Ouch. She sounds exactly like my elderly mother-in-law (another Soviet emigre), who leaves Russia's Channel 1 on in the background all day, and then tends to simply repeat unthinkingly everything she has been hearing. And this from someone whose entire life in the USSR was spent among a dissident intelligentsia and experiencing great hardship at the hands of the authorities.

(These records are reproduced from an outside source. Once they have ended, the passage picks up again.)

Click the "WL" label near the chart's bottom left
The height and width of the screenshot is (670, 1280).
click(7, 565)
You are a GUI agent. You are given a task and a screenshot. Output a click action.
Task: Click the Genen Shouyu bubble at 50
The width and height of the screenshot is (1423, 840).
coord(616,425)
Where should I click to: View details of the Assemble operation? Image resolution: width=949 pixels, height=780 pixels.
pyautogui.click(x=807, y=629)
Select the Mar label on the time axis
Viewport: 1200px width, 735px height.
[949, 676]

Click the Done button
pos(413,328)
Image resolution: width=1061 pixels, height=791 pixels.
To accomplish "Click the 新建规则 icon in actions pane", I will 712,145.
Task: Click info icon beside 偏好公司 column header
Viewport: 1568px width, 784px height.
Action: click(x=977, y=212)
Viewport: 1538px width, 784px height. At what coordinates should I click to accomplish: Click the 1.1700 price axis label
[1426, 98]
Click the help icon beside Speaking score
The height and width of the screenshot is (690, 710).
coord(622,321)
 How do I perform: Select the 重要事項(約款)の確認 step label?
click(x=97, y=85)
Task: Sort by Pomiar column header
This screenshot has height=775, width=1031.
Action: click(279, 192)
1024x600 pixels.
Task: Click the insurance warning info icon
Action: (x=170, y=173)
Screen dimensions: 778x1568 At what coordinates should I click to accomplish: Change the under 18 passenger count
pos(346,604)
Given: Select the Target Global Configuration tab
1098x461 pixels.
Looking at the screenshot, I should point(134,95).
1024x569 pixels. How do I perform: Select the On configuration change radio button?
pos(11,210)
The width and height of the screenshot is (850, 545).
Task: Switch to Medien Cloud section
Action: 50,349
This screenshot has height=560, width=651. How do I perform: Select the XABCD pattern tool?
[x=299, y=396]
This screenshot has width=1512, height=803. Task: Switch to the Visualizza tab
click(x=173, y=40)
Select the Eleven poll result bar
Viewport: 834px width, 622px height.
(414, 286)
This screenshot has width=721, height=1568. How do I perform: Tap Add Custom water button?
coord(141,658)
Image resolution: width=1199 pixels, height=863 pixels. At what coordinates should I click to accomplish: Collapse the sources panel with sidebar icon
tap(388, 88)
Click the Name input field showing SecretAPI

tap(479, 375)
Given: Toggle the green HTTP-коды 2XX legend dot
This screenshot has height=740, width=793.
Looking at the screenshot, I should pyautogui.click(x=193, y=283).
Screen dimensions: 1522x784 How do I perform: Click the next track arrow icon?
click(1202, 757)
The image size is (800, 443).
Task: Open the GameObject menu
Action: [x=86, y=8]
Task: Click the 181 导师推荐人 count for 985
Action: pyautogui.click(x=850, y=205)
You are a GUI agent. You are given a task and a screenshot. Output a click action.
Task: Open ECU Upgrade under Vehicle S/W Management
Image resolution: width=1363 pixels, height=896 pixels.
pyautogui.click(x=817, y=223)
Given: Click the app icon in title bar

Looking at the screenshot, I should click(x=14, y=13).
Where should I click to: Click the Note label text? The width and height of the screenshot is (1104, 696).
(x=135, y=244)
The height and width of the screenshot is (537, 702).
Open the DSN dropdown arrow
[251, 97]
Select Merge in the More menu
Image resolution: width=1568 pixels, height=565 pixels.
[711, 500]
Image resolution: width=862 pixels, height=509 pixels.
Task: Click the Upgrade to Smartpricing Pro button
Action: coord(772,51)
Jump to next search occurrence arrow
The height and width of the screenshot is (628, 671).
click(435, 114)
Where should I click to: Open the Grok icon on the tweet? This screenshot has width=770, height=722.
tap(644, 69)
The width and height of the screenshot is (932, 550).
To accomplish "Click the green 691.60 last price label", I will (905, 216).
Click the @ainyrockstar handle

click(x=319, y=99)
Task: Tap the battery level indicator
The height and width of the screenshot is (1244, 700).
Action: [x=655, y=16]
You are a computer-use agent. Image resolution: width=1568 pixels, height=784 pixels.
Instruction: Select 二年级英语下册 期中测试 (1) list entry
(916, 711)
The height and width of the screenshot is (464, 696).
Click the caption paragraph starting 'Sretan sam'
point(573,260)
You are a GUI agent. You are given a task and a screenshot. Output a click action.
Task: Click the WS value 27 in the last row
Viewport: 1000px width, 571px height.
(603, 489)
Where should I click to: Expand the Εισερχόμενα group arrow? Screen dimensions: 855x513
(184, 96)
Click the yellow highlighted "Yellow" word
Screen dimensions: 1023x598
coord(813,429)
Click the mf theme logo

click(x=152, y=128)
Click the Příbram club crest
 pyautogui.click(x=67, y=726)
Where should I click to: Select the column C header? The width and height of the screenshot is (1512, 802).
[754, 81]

People naturally change as they get older and there have been plenty of cases of Soviet dissidents ultimately becoming pro-authoritarian (Solzhenitsyn is perhaps the most infamous). In that case, you almost have to be grateful that a composer like Alfred Schnittke died young, so that his legacy of humanism and resistance remained unstained. Imagine how painful for fans it would be if the composer who wrote Life with an Idiot started extolling Putin and the siloviki.

MusicTurner

Quote from: CRCulver on June 04, 2020, 08:11:02 PM
Ouch. She sounds exactly like my elderly mother-in-law (another Soviet emigre), who leaves Russia's Channel 1 on in the background all day, and then tends to simply repeat unthinkingly everything she has been hearing. And this from someone whose entire life in the USSR was spent among a dissident intelligentsia and experiencing great hardship at the hands of the authorities.

People naturally change as they get older and there have been plenty of cases of Soviet dissidents ultimately becoming pro-authoritarian (Solzhenitsyn is perhaps the most infamous). In that case, you almost have to be grateful that a composer like Alfred Schnittke died young, so that his legacy of humanism and resistance remained unstained. Imagine how painful for fans it would be if the composer who wrote Life with an Idiot started extolling Putin and the siloviki.

That was more or less what I was thinking too ...

springrite

Do what I must do, and let what must happen happen.

Jo498

Medtner can hardly be considered "Soviet" (neither can Rachmaninoff). He left in 1921. I think composers who grew up and were established before the revolution should only be considered Soviet if they remained for some time and were somewhat appreciated by the Soviets. Someone like Lourié who was close to the Soviets at the very beginning but also left in 1921 is a borderline case.
I'd nominate Alexander Mosolov who was both one of the most interesting "Soviet Avantgarde" composers in the 1920s and eventually a victim of the totalitarian system.
Tout le malheur des hommes vient d'une seule chose, qui est de ne savoir pas demeurer en repos, dans une chambre.